It’s not looking good for rural Japan. The population will decline to just 88 million by 2065. Villages and towns are disappearing as young people move to live and work in big cities, leaving their homes behind with an aging population. The government has been trying to help by offering tourists alternative rustic or traditional experiences outside Japan’s golden triangle, Tokyo, Osaka, and Kyoto.
I recently visited Obama in the Kansai Region’s Fukui Prefecture to see firsthand what rural Japan can offer. It’s one of Japan’s countryside towns vying for a slice of the tourism pie, and recently dialed its efforts to 11 by promoting their history, culture, and the kinds of activities visitors aren’t likely to find if they stick to typical “Top 10” destinations.
What’s in a name?
Obama means “little beach.” You might have noticed it also happens to be the name of 44th president of the United States, Barack Obama. During Barack Obama’s presidency, the town of about 30,000 capitalized on the coincidence with President Obama themed souvenirs such as rice crackers, manju, and “I love Obama” t-shirts.
They expected a tourism boom—quickly erecting crude statues and painting murals of the president around town.
Today, the hype of sharing a name with the president has long passed. You can still find a handful of presidential themed souvenirs in the town’s information center, and the only statue of the president that I could find looked like it stepped out of the ‘80s claymation cartoon "Gumby."

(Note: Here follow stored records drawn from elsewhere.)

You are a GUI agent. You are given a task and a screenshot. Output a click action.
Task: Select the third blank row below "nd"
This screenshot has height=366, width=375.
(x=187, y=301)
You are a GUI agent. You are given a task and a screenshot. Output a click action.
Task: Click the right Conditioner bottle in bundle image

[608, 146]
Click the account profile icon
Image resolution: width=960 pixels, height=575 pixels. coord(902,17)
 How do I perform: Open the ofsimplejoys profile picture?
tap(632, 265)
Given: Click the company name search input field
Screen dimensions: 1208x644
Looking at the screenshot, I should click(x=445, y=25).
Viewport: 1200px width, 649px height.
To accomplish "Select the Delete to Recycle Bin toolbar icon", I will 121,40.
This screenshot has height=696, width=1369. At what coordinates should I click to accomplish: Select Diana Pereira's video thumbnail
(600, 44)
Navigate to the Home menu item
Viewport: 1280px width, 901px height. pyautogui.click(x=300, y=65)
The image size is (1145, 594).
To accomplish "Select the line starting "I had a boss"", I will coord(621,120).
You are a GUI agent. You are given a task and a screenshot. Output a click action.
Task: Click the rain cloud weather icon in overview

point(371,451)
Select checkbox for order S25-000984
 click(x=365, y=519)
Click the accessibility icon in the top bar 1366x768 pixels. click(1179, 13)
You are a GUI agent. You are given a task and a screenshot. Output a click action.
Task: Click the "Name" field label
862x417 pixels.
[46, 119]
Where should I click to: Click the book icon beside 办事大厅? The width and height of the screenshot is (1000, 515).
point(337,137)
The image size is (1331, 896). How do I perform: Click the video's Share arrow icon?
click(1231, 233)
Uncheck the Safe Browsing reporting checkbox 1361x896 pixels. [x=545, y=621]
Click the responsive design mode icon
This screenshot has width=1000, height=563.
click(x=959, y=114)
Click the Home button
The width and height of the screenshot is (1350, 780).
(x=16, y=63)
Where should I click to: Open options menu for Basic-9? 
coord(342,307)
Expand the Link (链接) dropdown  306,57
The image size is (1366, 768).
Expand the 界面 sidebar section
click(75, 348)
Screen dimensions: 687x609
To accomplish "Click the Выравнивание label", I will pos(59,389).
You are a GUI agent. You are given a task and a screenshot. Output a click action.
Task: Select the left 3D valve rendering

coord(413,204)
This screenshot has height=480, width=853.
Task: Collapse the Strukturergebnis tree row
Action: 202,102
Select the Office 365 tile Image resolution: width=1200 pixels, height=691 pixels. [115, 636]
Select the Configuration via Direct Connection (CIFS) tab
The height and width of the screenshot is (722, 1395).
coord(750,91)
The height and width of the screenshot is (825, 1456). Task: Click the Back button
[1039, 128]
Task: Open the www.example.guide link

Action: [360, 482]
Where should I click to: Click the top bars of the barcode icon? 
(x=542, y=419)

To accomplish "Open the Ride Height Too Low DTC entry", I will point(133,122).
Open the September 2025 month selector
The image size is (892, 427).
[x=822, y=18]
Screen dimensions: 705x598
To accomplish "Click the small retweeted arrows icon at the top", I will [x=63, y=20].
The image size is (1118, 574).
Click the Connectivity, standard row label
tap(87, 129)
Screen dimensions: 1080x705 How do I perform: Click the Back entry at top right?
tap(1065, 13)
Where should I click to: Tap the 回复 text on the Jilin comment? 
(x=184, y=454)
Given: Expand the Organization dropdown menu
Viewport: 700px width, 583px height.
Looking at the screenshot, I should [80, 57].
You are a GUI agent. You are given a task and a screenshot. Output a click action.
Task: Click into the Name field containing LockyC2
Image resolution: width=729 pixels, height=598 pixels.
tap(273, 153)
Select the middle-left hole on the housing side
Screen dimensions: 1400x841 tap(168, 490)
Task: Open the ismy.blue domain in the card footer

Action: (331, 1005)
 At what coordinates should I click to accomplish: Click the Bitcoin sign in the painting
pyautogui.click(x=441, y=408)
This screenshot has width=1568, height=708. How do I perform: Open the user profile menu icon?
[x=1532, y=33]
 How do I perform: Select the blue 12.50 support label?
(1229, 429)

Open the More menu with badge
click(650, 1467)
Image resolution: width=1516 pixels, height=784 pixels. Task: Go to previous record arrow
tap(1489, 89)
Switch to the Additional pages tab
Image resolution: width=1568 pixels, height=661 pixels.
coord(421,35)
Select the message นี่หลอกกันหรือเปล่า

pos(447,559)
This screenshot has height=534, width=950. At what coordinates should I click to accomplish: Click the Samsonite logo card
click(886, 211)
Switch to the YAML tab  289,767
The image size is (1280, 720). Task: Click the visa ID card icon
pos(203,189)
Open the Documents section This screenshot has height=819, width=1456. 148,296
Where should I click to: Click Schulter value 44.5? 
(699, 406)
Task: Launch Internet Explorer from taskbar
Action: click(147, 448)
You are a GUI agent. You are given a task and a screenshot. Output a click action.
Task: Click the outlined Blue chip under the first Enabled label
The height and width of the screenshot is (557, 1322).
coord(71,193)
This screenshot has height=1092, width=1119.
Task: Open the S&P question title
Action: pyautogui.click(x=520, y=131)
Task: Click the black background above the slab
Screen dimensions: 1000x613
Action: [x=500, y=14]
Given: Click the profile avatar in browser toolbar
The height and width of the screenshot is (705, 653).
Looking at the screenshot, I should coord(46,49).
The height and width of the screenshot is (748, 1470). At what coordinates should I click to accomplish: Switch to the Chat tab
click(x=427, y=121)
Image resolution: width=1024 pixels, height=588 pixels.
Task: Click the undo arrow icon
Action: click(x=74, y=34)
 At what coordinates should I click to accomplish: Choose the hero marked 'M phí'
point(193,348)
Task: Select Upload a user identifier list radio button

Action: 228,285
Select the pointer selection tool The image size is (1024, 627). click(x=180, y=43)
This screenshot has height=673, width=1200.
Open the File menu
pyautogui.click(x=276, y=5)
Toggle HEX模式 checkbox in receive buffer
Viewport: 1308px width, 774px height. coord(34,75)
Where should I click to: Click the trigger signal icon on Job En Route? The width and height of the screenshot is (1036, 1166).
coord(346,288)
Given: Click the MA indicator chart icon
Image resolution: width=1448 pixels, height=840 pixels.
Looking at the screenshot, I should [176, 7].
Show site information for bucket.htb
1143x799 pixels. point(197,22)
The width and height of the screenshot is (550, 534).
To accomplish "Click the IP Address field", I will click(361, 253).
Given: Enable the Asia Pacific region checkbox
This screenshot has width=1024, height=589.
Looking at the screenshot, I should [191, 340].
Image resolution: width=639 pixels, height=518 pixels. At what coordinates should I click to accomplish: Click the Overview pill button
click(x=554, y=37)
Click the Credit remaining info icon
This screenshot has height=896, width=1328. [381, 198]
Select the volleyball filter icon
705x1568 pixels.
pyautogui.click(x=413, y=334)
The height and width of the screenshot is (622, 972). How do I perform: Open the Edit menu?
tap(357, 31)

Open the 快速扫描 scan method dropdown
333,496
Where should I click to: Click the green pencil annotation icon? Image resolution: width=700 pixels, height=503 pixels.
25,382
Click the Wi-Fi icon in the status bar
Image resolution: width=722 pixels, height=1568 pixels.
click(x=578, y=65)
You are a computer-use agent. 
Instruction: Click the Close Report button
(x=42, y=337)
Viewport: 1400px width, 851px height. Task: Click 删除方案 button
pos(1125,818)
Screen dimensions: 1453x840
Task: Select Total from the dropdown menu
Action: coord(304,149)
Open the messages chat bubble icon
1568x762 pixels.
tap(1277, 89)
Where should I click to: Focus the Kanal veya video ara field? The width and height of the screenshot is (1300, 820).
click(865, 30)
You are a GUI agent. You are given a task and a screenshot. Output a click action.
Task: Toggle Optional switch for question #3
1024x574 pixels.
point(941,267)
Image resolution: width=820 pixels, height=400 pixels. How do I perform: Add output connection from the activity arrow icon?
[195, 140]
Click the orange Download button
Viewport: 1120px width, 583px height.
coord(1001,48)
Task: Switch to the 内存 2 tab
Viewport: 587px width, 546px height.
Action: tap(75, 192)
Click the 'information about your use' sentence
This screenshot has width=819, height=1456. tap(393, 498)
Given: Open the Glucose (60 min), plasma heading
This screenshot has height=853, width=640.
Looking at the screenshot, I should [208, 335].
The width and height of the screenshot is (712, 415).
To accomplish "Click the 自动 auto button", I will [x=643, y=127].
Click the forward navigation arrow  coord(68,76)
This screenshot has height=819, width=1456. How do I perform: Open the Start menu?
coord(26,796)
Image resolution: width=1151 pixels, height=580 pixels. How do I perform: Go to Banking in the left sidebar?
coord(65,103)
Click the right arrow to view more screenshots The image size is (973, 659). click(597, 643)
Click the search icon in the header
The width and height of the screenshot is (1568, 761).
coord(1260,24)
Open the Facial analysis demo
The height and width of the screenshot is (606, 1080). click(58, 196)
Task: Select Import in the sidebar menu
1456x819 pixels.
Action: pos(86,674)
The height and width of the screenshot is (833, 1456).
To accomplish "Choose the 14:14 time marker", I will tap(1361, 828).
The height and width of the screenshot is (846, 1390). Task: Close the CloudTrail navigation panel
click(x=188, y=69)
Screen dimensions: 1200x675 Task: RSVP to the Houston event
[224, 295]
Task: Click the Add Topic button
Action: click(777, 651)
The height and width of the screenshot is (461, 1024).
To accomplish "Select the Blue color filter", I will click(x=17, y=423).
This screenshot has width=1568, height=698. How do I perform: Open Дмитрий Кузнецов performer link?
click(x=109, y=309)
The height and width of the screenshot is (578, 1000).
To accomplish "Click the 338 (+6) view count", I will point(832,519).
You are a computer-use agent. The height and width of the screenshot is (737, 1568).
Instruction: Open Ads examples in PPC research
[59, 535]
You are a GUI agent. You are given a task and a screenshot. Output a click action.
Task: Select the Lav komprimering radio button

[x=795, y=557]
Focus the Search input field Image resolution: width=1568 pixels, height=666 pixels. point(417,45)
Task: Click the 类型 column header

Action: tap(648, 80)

That left me asking what is there in Obama besides… President Obama?
The Saba Kaido
Obama’s economy largely depends on commercial fishing. Particularly saba (mackerel), the town’s specialty. Saba is everywhere. Pre-packaged, raw, cooked, on posters, on billboards, on television, in museums— there’s even an official anime-girl mascot named saba-chan.
Saba has been sustaining Obama since at least the Nara Period (710-794) when traders would run as fast as possible from Obama to Kyoto with loads of raw mackerel and salt strapped to their back before it could go bad.